**Page excerpt:**
— Start —

Hi! Do you mean "*in Estonian?"* It should be"*rahu*".(quien sabe..)


----------



## בעל-חלומות

Kelev said:


> In Hebrew
> Shalom


This is Hebrew transcribed in English.

In Heberw it's: שלום


----------



## suma

Arabic: salaam  سلام

Sulh  صلح  (as opposite of war)


----------



## raptor

I've looked through this thread a bit, and it seems to me the European languages' words for 'peace' are very similar to their words for 'country'. Is there any relation, or is it just another coincidence?


----------



## vikicka

Hi, I forgot to mention

Macedonian: *МИР (war)*
*                      СПОКОЈ (soul)*


----------



## jazyk

Are you sure about that? I thought војна was war and душа was soul.


----------



## vikicka

jazyk said:


> Are you sure about that? I thought војна was war and душа was soul.

— End —

**Objective 1:** In the forum thread on words for peace, which Arabic word is given as the opposite of war?
**Objective 2:** Which usernames appear as post headings in the forum thread on words for peace? List each one once.

**Record list:**
— Start —

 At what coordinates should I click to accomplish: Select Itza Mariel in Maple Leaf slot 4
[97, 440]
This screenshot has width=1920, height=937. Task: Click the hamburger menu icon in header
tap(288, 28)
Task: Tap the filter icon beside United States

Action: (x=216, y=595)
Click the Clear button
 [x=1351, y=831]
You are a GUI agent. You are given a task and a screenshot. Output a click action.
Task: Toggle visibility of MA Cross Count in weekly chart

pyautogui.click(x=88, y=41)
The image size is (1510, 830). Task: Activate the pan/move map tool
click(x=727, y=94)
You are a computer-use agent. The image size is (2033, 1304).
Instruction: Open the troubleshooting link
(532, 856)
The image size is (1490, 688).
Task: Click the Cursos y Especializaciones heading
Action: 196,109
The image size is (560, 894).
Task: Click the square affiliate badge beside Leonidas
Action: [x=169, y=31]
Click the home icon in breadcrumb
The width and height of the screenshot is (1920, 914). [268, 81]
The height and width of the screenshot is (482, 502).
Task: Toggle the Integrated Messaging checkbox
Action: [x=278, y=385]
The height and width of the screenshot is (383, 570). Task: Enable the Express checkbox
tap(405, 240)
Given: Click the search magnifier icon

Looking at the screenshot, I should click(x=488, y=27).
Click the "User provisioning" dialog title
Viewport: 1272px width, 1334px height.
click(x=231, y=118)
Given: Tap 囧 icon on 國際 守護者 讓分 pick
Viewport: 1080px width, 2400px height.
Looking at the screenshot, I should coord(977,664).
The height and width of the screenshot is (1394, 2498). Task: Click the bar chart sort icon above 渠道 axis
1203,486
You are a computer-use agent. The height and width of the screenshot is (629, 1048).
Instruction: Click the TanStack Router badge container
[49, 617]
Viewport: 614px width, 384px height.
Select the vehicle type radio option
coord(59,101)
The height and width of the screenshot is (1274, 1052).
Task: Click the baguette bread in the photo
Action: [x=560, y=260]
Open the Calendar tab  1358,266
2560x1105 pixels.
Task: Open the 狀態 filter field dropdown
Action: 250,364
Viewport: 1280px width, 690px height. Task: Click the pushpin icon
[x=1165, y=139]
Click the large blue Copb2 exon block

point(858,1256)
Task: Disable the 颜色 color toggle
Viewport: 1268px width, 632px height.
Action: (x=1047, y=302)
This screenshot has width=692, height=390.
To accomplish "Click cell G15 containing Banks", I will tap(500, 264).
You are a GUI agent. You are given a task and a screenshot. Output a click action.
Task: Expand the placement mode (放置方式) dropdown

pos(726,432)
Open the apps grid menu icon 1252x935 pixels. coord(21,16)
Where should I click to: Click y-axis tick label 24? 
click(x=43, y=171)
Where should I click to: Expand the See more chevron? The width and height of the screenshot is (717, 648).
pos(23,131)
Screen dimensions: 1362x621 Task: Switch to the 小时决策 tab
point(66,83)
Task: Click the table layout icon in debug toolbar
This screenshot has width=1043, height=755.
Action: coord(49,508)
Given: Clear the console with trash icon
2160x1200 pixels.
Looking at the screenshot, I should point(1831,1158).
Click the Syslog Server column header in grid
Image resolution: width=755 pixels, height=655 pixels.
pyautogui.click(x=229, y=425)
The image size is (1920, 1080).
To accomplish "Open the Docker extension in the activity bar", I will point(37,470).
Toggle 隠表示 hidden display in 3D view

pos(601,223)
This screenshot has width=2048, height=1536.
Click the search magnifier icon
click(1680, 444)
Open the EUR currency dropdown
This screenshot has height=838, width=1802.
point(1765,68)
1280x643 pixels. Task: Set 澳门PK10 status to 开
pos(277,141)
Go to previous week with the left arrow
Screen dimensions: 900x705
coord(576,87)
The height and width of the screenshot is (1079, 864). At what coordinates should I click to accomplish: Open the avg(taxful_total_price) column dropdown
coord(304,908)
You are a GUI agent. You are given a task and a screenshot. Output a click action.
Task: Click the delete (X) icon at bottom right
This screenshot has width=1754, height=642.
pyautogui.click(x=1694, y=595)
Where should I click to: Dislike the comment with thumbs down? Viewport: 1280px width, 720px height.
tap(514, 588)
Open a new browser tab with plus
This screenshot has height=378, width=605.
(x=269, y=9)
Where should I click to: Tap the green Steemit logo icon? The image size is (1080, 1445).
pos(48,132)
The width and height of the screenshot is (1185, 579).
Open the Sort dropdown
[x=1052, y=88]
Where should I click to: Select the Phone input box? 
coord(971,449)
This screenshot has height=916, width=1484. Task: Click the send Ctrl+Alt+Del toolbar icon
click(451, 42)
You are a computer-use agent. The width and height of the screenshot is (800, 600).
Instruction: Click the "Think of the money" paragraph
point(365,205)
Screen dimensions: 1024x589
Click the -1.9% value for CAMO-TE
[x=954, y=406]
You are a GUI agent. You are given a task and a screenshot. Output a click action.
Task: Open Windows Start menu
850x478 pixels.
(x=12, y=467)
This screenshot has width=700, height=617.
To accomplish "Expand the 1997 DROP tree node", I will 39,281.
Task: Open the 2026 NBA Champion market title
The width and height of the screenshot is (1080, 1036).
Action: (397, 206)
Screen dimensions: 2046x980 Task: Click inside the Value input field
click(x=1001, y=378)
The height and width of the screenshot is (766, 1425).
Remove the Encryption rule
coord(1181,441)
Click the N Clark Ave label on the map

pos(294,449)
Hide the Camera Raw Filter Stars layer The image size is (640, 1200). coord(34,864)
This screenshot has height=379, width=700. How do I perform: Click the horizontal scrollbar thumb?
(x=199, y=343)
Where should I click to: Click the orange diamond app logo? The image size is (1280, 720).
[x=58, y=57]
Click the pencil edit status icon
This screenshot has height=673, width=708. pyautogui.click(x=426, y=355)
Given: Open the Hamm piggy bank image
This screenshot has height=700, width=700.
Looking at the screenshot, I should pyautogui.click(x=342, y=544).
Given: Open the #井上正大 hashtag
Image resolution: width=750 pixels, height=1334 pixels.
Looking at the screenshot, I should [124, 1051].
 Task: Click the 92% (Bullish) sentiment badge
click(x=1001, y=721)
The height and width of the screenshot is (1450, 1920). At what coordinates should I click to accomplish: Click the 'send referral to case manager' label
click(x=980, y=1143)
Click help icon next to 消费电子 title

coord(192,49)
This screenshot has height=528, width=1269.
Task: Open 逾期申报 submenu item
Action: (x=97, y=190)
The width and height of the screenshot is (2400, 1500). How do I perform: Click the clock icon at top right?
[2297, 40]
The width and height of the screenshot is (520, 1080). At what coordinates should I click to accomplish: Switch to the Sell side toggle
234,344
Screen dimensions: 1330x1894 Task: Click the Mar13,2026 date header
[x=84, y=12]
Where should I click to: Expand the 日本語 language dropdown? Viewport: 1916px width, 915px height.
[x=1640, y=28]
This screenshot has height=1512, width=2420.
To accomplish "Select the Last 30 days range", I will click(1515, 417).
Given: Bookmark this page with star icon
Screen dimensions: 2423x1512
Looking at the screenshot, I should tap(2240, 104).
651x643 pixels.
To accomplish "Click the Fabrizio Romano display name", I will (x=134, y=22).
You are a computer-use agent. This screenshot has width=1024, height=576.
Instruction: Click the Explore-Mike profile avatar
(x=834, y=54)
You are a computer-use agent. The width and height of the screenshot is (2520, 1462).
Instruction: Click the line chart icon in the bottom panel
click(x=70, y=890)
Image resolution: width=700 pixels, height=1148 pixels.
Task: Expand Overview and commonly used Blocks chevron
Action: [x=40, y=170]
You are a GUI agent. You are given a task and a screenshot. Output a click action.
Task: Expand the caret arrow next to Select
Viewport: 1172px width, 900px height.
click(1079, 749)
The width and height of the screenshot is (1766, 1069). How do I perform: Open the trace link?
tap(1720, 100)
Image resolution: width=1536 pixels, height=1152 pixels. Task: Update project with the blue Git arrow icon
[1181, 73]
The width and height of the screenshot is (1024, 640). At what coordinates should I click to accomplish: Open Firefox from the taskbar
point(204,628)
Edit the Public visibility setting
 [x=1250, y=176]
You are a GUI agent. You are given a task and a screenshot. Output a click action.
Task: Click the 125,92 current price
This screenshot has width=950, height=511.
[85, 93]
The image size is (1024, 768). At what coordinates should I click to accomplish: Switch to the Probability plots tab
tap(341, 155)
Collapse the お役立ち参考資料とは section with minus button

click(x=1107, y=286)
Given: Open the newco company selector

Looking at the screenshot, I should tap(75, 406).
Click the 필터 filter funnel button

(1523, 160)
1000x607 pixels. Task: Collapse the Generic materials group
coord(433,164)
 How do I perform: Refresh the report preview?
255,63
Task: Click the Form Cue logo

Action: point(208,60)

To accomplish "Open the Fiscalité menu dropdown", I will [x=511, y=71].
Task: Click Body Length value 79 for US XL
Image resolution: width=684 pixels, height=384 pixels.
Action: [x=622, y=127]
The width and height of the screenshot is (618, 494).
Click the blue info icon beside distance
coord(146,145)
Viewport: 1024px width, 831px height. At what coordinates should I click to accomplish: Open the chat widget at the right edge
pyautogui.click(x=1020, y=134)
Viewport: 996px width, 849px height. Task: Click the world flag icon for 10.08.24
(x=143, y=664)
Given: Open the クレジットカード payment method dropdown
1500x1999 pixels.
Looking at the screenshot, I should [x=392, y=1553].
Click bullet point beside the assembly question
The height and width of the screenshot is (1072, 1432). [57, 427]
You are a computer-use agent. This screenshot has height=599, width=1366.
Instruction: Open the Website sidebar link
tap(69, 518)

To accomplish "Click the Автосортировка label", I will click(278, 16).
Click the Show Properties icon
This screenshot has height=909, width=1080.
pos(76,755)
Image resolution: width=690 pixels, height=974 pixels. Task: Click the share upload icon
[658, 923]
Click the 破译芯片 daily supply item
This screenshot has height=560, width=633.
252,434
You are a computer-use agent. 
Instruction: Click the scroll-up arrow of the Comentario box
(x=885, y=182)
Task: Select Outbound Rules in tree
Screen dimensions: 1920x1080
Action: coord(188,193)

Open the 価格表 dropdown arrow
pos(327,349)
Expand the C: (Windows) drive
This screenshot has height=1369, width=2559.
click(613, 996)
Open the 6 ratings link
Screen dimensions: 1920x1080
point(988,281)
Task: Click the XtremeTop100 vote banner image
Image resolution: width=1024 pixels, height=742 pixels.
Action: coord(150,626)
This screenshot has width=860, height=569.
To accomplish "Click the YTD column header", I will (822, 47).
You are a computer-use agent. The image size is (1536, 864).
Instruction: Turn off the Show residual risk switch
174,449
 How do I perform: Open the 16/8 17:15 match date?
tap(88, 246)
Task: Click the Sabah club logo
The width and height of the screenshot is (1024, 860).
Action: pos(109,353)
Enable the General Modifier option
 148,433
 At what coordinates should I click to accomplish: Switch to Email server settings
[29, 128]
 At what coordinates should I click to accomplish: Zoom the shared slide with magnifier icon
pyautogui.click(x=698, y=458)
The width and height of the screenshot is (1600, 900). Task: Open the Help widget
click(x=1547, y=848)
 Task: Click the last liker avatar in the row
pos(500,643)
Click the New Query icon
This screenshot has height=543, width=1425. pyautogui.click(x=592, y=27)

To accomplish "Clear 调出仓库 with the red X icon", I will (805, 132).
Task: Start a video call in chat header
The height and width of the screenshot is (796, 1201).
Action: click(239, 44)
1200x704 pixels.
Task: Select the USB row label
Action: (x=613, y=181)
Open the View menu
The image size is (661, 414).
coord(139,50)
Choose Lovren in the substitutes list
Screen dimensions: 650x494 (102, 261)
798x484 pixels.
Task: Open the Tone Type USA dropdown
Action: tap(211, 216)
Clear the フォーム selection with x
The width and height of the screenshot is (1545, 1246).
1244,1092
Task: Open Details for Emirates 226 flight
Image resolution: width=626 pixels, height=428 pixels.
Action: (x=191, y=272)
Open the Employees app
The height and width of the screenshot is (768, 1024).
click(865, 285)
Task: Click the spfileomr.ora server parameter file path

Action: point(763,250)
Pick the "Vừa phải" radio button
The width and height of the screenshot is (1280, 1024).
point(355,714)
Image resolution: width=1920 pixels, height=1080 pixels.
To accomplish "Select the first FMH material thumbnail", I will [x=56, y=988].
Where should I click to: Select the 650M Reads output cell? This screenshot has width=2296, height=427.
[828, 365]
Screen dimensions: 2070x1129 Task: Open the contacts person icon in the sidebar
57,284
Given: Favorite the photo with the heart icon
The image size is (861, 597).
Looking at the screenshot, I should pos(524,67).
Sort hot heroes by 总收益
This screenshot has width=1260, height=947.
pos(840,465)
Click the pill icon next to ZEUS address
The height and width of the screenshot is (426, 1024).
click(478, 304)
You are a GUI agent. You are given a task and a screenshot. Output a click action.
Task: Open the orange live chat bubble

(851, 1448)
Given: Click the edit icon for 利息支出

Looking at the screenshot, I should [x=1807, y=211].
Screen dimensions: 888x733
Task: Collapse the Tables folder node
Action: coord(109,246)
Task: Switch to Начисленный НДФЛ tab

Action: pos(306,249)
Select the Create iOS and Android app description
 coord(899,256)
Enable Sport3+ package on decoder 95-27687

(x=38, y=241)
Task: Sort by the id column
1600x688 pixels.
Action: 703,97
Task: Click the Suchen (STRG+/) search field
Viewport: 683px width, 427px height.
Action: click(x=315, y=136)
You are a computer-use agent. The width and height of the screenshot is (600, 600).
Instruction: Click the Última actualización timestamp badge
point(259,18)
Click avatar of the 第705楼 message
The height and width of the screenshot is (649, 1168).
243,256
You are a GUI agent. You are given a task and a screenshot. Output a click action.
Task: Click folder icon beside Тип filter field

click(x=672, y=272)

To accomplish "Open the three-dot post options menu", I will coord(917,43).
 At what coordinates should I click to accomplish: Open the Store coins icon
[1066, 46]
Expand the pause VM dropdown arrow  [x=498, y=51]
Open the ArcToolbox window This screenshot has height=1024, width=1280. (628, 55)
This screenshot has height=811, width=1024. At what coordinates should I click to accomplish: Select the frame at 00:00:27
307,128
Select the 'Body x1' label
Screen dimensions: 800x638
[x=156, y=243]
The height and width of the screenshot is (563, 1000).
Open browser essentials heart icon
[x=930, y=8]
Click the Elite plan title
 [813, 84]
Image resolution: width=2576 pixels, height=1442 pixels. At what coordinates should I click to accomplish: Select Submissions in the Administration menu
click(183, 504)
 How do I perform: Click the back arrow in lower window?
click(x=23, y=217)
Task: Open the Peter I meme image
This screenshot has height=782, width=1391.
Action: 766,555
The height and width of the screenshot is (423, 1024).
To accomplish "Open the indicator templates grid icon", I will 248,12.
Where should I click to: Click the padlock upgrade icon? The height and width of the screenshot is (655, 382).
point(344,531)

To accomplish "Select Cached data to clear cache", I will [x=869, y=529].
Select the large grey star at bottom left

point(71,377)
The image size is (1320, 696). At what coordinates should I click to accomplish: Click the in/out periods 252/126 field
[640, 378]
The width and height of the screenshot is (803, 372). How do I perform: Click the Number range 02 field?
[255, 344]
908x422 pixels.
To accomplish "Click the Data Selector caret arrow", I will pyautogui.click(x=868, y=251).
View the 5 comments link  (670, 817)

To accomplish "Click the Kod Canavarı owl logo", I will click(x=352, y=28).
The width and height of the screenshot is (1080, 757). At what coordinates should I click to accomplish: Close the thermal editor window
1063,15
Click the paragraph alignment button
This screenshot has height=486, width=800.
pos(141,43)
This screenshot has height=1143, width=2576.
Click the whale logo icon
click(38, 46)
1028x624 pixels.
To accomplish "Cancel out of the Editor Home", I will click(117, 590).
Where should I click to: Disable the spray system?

— End —

**Written response 1:** Sulh (صلح)

**Written response 2:** בעל-חלומות, suma, raptor, vikicka, jazyk